(Mt 5,43-48) |
No se puede decir hasta aquí amo. O a este le amo y a este otro no. El amor cuando deja de amar, deja también de ser amor. El amor abarca a todos, a los buenos y a los malos. No tiene límites y va más allá de nuestros deseos y egoísmos. Es el amor lo que nos sostiene, porque nuestros méritos no son merecedores de ser amados.
El Amor de Dios, que nos ama incondicionalmente, nos hace dignos, por los méritos de su Hijo, que entregó voluntariamente su Cuerpo y Sangre en una muerte de Cruz, para nuestra redención y nuestro perdón por la Infinita Misericordia de nuestro Padre Dios. Y si Dios nos ama así, de forma incondicional, así también tendremos que amar nosotros. Ese es el objetivo de nuestra perfección, amar como nos ama el Padre.
Ustedes ser perfectos como mi Padre celestial es perfecto (Mt 5, 46-48). Ahí está muy clara y también muy perfectamente señalada nuestra meta. Toda nuestra vida tiene que ser un esfuerzo constante es amar incluso a los que nos cuesta amar. Y eso nos descubre también la necesidad que tenemos de la ayuda y asistencia del Espíritu Santo. Solos no podremos amar ni al más simple y pequeño enemigo. O a la persona que menos antipática nos caiga. Necesitamos el concurso y auxilio del Espíritu para superar nuestras limitaciones humanas y nuestra pobreza moral.

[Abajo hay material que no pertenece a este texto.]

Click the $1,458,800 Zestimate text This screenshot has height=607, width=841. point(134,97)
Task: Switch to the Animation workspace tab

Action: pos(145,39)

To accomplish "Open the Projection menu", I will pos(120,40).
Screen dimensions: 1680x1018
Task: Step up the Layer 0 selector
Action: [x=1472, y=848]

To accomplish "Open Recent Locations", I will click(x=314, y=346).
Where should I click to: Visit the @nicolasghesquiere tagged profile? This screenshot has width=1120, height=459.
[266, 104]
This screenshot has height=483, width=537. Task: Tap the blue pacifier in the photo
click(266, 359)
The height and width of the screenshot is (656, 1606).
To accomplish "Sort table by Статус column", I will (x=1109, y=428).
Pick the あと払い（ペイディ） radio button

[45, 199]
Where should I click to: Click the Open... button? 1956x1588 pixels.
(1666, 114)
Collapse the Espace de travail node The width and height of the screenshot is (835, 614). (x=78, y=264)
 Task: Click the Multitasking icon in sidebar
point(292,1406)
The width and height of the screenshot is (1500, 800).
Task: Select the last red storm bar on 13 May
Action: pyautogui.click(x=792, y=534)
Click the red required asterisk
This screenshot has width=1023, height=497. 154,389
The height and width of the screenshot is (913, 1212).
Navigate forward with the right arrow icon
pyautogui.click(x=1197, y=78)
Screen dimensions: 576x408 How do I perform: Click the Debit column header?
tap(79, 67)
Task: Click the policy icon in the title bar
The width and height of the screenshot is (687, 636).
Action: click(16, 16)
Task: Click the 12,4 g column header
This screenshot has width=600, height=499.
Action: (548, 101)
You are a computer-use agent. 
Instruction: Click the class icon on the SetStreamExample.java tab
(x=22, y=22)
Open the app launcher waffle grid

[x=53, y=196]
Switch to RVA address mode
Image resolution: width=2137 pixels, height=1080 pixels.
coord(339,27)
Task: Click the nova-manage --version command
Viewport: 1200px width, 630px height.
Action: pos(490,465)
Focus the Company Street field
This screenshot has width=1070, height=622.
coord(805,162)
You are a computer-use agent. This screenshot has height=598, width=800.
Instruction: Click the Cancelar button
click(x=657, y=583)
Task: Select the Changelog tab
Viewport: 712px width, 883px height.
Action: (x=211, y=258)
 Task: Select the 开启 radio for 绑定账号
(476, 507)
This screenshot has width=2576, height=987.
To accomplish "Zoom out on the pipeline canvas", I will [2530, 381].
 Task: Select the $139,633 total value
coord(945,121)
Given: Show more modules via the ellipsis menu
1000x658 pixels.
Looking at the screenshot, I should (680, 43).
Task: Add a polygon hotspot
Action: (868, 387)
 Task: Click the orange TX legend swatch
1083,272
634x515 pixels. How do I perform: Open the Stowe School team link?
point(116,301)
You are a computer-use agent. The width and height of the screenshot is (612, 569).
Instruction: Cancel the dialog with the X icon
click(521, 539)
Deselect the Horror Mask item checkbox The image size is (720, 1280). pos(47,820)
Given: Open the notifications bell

No hay otro camino, y, además, lo sabemos porque lo comprendemos. En lo más profundo de nuestro corazón está la huella de Dios, y experimentamos que necesitamos amar hasta a los más descarriados y enfermos; hasta a los más pobres y marginados o excluidos. Y hasta a los más enemigos. Y también descubrimos que ese impulso de amor está por encima de nosotros y sin Él nada podemos hacer.
Por tanto no nos queda otra opción que la de esforzarnos en ser perfecto como nuestro Padre celestial es perfecto. Y nos atrevemos a intentarlo contando y suplicando su ayuda y su Gracia.